Böyle bir prosedürün özü, çoğu zaman, özel bir çıkarı genel bir çıkar olarak ele almaktan, bencil davranışımdan kamu yararının geldiğini karmaşık yöntemler yardımıyla kanıtlamaktan oluşuyordu. Bu noktada Sokrates ve Sofistler arasındaki farkları keşfederiz. Görevlerini başka bir şeyde görür, özel bir çıkarı genel bir çıkar için değil, bir zorunluluk için tesadüfi bir arzu olarak görür. Araştırması, bireyde, eylemler için artık genel ve gerekli bir temel olarak sunulması gerekmeyecek böyle bir motive edici gücü bulmayı amaçlamaktadır. Sokrates, sofistler gibi, kendini bilme prosedüründe ısrar eder, ancak çeşitli etik kavramlarda ve değerlendirmelerde, bir tür sağlam temelin, insan eylemlerinin asırlık geçmişin yerini alabilecek doğal temelini tanımlamanın bir yolunu görür. Bir kişi için gelenekler. Sokrates, iyinin içinde, insan özlemlerinin hedefi olarak iyinin gerçekleşmesinde böyle bir cevher keşfeder. İyi çoğu zaman onun içinde iyidir.

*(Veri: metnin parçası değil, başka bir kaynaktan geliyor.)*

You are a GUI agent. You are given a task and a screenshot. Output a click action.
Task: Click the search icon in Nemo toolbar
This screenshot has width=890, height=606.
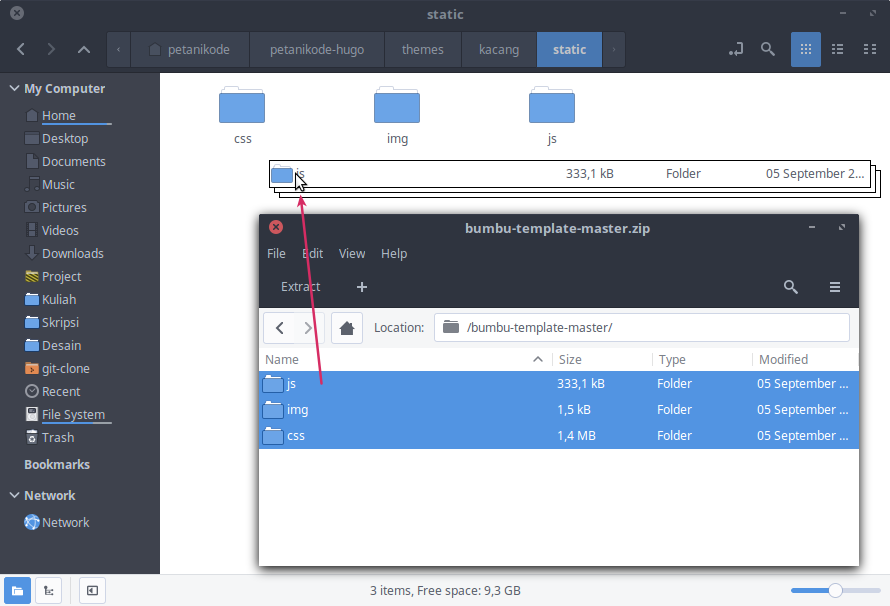767,49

Yani Sokrates'e göre insan, ne geçici bedensel zevklere (haz) ne de bencil faydalara indirgenmeyen varoluşun en yüksek anlamını kendi içinde keşfetmek için kendini bilme yoluna girmeye zorlanır. Aynı zamanda, öğretilerin yol gösterici ilkesi haline gelen eski gereksinim ve Sokrates'in tüm yaşamı “Kendini bil!” "Sokratik diyalog" olarak bilinen karmaşık bir teknikler sisteminin karakterini kazanır - özel bir "izleme yolu" (Yunanca - yöntemden), gerçeğe ulaşmak. Sokrates, muhataplarıyla birlikte iyilik, cesaret, yiğitlik, ölçülülük ve diğer erdemlerin ne olduğu konusunda bir anlayışa ulaşmaya çalışır ve bunlar olmadan bir insan bir kişi olarak kabul edilemez. Ve eylem seçimi, bir kişinin sahip olduğu erdemlere bağlı olduğu sonucuna varır. Erdem, iyi bir alışkanlık, iyilik için içsel bir çaba olarak anlaşılır. Zıt nitelik - mengene - kötülüğün peşinde, kötülüğün temelinde yatar.